Excess equity losses fall hardest on older adults, people on fixed incomes, and Black and Latino homeowners. Advocacy organizations including the National Consumer Law Center and AARP have documented how small tax debts can spiral into the loss of a home worth many times the amount owed, often because the owner is elderly, disabled, or simply confused by legalistic government notices.26National Consumer Law Center. Reforms to Property Tax Foreclosure Laws
The examples are stark. In Washington, D.C., a 76-year-old veteran with dementia was evicted over a $134 tax bill. In Providence, Rhode Island, an 81-year-old woman lost her home over a $496 sewer bill; the property later sold for $125,000.27AARP. Tax Liens Target Homeowners One widow with dementia lost a home assessed at $132,000 to a tax sale of just $4,825 to cover $4,242 in taxes; the buyer resold it for $115,000.28Supreme Court of the United States. AARP Amicus Brief, Pung v. Isabella County
AARP’s Legal Counsel for the Elderly program provides free legal services to older D.C. residents and has lobbied for protections including bans on selling tax liens under $2,500 on primary residences and caps on legal fees in lien cases.27AARP. Tax Liens Target Homeowners The NCLC, AARP, and the American Land Title Association have jointly advocated for reforms such as plain-language notices, requiring municipalities to list properties with a real estate agent before resorting to auction, and creating simple processes for returning surplus proceeds to former owners or their heirs.26National Consumer Law Center. Reforms to Property Tax Foreclosure Laws
Properties passed down informally without probate present a particular problem. Heirs often do not receive proper notice of delinquency and lack access to tax relief programs, making these “heirs’ properties” especially vulnerable to loss in tax sales.26National Consumer Law Center. Reforms to Property Tax Foreclosure Laws
The Pacific Legal Foundation, which represented Tyler in the Supreme Court, continues to litigate excess equity cases across the country. One of its most prominent active cases is Clear Sky Holdings, LLC v. Estate of Gaston Powell, Sr., challenging the District of Columbia’s tax foreclosure process. The Powell family faces the loss of a home valued at over $713,000 after a tax debt that began at roughly $41,000 ballooned to more than $231,000 through reclassification penalties and mounting fees. The District sold the tax debt to a private investment firm, which moved to foreclose.29HousingWire. Family Sues D.C. Over Home Tax Foreclosure D.C.’s broader tax foreclosure system is under investigation by the House Oversight Committee.30Pacific Legal Foundation. Powell D.C. Home Equity Theft
The Pung decision resolved one major open question — whether the Constitution demands fair-market-value compensation — but others remain. The Court’s emphasis that the auction price is the proper baseline only when the sale is “fairly conducted” leaves room for future challenges to auction procedures that depress prices.
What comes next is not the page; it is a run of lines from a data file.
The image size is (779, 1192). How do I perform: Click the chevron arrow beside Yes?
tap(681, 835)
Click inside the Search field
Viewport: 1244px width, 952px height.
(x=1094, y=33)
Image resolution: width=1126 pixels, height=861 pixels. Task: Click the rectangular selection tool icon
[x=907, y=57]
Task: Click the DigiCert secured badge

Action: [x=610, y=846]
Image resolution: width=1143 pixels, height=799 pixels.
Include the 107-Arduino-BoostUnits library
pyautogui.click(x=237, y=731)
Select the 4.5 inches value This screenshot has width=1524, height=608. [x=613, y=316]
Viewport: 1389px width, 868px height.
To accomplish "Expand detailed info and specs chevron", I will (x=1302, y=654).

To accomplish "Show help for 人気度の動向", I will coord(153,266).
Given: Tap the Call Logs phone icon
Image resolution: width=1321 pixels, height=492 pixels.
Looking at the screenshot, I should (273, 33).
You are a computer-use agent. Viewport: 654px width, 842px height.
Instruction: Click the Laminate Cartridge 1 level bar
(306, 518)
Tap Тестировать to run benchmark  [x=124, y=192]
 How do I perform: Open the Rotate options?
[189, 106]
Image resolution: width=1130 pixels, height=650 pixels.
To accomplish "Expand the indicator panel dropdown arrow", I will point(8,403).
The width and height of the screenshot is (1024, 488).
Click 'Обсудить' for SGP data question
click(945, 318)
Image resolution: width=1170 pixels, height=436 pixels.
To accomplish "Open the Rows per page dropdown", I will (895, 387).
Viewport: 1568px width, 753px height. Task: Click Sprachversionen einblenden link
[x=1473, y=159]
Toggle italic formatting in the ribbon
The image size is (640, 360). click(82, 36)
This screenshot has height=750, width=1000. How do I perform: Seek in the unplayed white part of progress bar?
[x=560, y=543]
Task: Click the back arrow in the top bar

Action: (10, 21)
Justice Thomas, concurring in the judgment, suggested the Takings Clause may require the government to exhaust less intrusive alternatives, such as selling a taxpayer’s personal property, before seizing a home.7SCOTUSblog. Justices Reject Constitutional Attack on Foreclosure Rules And the Excessive Fines Clause argument, raised in both Tyler and Pung but decided in neither, could resurface in a case where the facts make the punitive character of a forfeiture harder to dismiss.
With Illinois poised to join the rest of the country through HB 4537, the era of governments openly pocketing surplus from tax sales is effectively over. The battles ahead are about how much surplus owners receive, how fair the auction process must be, and whether the millions already taken can be recovered.